Il en transporte une quinzaine par jour, tous marqués par un numéro, soit écrit sur un morceau de scotch collé sur le front, soit calqué au feutre sur le torse. Le dernier qu’il a vu portait le numéro 5874.
Ses tortionnaires comprennent que Najah a les moyens de payer sa libération : « Je suis devenu une machine à sous pour eux. Ma famille, dont une partie vit en France, a déboursé au total 20 000 euros pour me libérer. »

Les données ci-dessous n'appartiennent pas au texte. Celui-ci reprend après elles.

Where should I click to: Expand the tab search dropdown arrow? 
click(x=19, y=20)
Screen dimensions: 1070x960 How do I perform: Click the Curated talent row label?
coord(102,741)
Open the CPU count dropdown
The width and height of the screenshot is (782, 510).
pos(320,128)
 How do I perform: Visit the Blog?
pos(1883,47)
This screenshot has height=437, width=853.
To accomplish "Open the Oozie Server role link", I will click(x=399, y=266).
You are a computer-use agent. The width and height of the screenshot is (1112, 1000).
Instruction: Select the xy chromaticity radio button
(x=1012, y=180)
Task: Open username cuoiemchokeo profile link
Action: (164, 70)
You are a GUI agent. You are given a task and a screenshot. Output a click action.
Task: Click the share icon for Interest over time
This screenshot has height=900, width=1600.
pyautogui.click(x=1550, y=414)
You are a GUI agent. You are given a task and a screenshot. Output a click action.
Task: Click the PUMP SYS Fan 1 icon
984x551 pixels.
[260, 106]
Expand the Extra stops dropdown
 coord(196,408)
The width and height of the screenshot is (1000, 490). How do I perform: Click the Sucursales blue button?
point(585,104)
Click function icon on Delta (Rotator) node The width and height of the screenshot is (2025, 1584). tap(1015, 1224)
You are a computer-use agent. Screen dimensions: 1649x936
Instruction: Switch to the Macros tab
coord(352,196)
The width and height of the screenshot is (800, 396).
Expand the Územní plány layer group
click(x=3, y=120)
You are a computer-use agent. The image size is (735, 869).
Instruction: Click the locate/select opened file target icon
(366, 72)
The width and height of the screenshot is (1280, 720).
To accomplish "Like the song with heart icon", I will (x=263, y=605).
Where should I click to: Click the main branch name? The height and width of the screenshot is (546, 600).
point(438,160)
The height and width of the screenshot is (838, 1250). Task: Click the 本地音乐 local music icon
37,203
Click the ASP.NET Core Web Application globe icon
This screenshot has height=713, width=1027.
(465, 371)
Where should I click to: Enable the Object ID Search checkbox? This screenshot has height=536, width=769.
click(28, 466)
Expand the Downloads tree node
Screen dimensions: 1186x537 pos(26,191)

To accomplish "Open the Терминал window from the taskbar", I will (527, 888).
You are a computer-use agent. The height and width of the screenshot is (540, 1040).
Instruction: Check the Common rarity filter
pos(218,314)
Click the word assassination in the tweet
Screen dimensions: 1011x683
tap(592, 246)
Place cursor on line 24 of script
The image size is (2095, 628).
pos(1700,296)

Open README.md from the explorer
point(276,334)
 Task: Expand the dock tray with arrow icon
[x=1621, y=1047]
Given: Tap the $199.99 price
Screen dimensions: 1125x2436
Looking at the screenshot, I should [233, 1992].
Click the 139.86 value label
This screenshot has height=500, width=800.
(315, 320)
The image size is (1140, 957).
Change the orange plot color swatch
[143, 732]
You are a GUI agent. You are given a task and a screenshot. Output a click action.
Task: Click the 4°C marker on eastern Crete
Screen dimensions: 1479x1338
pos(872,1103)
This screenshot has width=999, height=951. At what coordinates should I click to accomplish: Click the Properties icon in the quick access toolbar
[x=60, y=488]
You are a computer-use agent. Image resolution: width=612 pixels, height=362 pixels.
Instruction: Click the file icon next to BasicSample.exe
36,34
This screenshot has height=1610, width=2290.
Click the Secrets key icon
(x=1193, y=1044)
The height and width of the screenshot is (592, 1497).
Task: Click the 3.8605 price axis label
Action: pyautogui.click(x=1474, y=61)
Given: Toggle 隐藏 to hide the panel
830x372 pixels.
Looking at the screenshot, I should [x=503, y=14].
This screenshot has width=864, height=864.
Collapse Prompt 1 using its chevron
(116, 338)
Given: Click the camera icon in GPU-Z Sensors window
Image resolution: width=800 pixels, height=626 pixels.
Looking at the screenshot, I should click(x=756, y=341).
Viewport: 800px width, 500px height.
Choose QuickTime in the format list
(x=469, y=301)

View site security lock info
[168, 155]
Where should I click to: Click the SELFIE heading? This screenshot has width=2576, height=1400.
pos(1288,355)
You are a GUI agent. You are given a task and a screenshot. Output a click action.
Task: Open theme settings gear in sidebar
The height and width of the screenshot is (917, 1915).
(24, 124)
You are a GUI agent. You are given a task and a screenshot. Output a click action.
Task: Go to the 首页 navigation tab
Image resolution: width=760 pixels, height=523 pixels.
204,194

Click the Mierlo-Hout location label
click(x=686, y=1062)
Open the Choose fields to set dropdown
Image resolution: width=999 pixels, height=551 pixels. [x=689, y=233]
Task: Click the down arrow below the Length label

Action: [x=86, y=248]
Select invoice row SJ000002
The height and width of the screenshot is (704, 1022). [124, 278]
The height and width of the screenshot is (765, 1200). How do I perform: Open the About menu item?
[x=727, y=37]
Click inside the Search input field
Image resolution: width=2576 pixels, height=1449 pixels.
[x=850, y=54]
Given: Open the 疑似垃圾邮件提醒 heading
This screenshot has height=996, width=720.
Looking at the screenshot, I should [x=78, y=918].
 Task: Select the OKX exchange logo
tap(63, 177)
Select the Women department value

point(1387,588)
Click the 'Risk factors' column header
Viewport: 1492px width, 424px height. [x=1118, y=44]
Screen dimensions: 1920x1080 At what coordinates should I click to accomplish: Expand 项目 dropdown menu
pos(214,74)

Abir, son épouse, connaît un salon de coiffeur à Damas où les femmes des officiers du renseignement ont leurs habitudes. Petit à petit, elle se rapproche d’elles et, en nourrissant les mécanismes de corruption de l’armé, parvient à faire transférer Najah dans une prison de droit commun, avant sa libération le 16 juillet 2015. Mais il ne prend pas encore le crayon : « Les cicatrices saignaient encore, dans mon âme et sur mon corps. Je n’avais pas digéré ce qui m’était arrivé ».
Najah a maigri, ses mains sont engourdies à cause des menottes trop serrées, il n’arrive alors presque plus à marcher. « La musique m’a soigné. J’ai repris l’usage de mes mains en jouant de l’oud », se réjouit-il en se caressant les bras.
Dessiner l’horreur
Cette fois, il rejoint Beyrouth. Traversant la frontière avec sa famille et ses instruments. « Les douaniers nous ont pris pour des artistes fous, pas dangereux selon leurs standards », raconte-t-il.
« Au Liban, je me suis senti libre de reverser mes douleurs sur le papier. Je n’avais qu’un stylo noir et des papiers format A4. J’ai gardé ma santé mentale grâce au dessin »
Il demande l’asile en France et commence à dessiner les horreurs dont il a été le témoin. « Au Liban, je me suis senti libre de reverser mes douleurs sur le papier. Je n’avais qu’un stylo noir et des papiers format A4. J’ai gardé ma santé mentale grâce au dessin », raconte-t-il.
Depuis quelques mois, le régime syrien a commencé à actualiser les registres d’état civil, officialisant la mort de centaines de Syriens portés disparus depuis des années. L’ONG Syrian Network for Human Rights rapporte que le régime a reconnu 836 cas de décès parmi les disparus. Les familles n’ont pas reçu davantage de détails sur les causes, ni sur les éventuels lieux d’enterrement.
Le bilan est destiné à s’alourdir selon l’ONG, qui a comptabilisé pour sa part 82 000 personnes disparues après une arrestation, dont au moins 14 000 seraient déjà mortes. Soit elles ont été exécutées suite à un procès expéditif, soit elles ont succombé aux actes de torture et aux maladies dans les geôles d’Assad.
« Le régime a gagné la guerre et se sent en mesure d’assumer la mort de ces personnes sans conséquences majeures de la part de la communauté internationale », analyse Najah avec amertume.
Dans les années 1990, Najah se forme à l’Académie des beaux-arts, d’abord à Damas, puis à Rouen, dans le nord de la France. Une fois ses études terminées, il voyage dans les pays du Golfe, où il travaille dans la décoration. Puis, rentré dans la capitale syrienne au début des années 2000, il décide d’y ouvrir son atelier, « où des centaines de [s]es toiles sont encore dans la cellophane ».
« Le régime a gagné la guerre et se sent en mesure d’assumer la mort de ces personnes sans conséquences majeures de la part de la communauté internationale »
Aujourd’hui, Najah a obtenu le statut de réfugié politique et vit dans une tranquille banlieue parisienne, dans un HLM au bord d’un petit affluent de la Seine. Caressé par le frais vent automnal, il regarde avec amertume les photos de son atelier. Pourra-t-il un jour y revenir ? « Pour moi, le retour sous la dictature d’Assad est un échec », répond-il sans hésitation. La Syrie lui évoque une immense tristesse. Il retrouve son pays tous les jours, sur les notes chaudes de son oud.